Top of Provided material
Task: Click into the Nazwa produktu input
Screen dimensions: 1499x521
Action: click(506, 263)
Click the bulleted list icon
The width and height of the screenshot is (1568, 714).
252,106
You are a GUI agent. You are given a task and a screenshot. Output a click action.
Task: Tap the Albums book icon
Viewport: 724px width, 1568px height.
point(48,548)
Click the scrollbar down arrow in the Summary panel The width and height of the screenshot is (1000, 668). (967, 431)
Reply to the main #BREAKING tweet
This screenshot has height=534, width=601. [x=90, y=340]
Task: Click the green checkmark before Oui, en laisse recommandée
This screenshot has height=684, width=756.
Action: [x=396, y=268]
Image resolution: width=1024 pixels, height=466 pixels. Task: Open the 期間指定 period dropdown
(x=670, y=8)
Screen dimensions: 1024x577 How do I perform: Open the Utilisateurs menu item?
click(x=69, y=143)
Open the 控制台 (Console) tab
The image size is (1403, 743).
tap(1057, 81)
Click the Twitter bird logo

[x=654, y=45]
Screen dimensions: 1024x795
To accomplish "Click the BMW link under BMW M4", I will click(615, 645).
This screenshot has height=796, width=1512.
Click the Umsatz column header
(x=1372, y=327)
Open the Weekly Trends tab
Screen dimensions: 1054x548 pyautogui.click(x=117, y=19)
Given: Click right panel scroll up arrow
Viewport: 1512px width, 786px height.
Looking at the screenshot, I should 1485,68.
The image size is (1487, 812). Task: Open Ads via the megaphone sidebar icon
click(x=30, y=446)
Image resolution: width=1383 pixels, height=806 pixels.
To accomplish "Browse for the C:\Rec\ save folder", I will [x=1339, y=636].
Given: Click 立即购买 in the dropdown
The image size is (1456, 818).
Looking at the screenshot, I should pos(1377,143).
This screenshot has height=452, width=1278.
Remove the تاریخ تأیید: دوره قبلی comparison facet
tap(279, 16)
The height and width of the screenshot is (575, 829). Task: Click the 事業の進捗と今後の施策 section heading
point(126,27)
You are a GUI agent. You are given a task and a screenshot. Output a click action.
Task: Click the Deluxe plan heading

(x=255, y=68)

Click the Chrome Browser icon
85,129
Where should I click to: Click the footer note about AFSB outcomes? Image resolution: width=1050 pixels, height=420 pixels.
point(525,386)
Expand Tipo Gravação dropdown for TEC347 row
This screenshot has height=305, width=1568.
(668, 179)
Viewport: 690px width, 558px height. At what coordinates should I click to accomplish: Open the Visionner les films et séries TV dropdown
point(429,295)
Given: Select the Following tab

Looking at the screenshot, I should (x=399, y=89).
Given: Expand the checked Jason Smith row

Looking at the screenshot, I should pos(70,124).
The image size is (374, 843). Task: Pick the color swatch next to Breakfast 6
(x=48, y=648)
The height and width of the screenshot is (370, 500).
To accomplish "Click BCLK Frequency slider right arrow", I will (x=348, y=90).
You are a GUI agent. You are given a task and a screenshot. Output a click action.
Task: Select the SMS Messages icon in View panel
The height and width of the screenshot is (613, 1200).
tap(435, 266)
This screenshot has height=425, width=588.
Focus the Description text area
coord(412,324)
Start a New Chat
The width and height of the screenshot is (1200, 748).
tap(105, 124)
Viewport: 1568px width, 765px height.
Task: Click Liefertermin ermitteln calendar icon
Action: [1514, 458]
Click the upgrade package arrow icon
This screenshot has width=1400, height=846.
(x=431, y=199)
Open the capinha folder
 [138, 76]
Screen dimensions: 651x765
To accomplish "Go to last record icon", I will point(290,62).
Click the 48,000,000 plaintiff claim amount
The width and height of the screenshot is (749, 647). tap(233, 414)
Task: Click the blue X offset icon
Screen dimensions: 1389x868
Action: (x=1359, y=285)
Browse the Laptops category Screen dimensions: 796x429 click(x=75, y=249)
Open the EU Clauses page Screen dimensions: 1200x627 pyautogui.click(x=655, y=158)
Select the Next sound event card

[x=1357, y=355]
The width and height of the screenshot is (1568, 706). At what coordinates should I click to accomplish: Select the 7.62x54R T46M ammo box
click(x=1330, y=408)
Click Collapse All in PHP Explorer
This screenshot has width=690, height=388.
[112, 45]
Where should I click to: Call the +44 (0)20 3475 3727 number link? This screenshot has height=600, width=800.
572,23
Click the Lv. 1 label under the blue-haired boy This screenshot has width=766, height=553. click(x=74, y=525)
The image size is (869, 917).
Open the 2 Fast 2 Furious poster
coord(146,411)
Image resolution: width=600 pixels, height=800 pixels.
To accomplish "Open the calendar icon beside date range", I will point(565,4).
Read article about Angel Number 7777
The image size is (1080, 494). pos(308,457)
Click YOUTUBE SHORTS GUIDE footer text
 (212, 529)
Bottom of Provided material
Activity: Return all lines from the data above with "will" in them.

Written solution:
To accomplish "Click the BMW link under BMW M4", I will click(615, 645).
To accomplish "Browse for the C:\Rec\ save folder", I will [x=1339, y=636].
To accomplish "Click BCLK Frequency slider right arrow", I will (x=348, y=90).
To accomplish "Go to last record icon", I will point(290,62).
To accomplish "Open the calendar icon beside date range", I will point(565,4).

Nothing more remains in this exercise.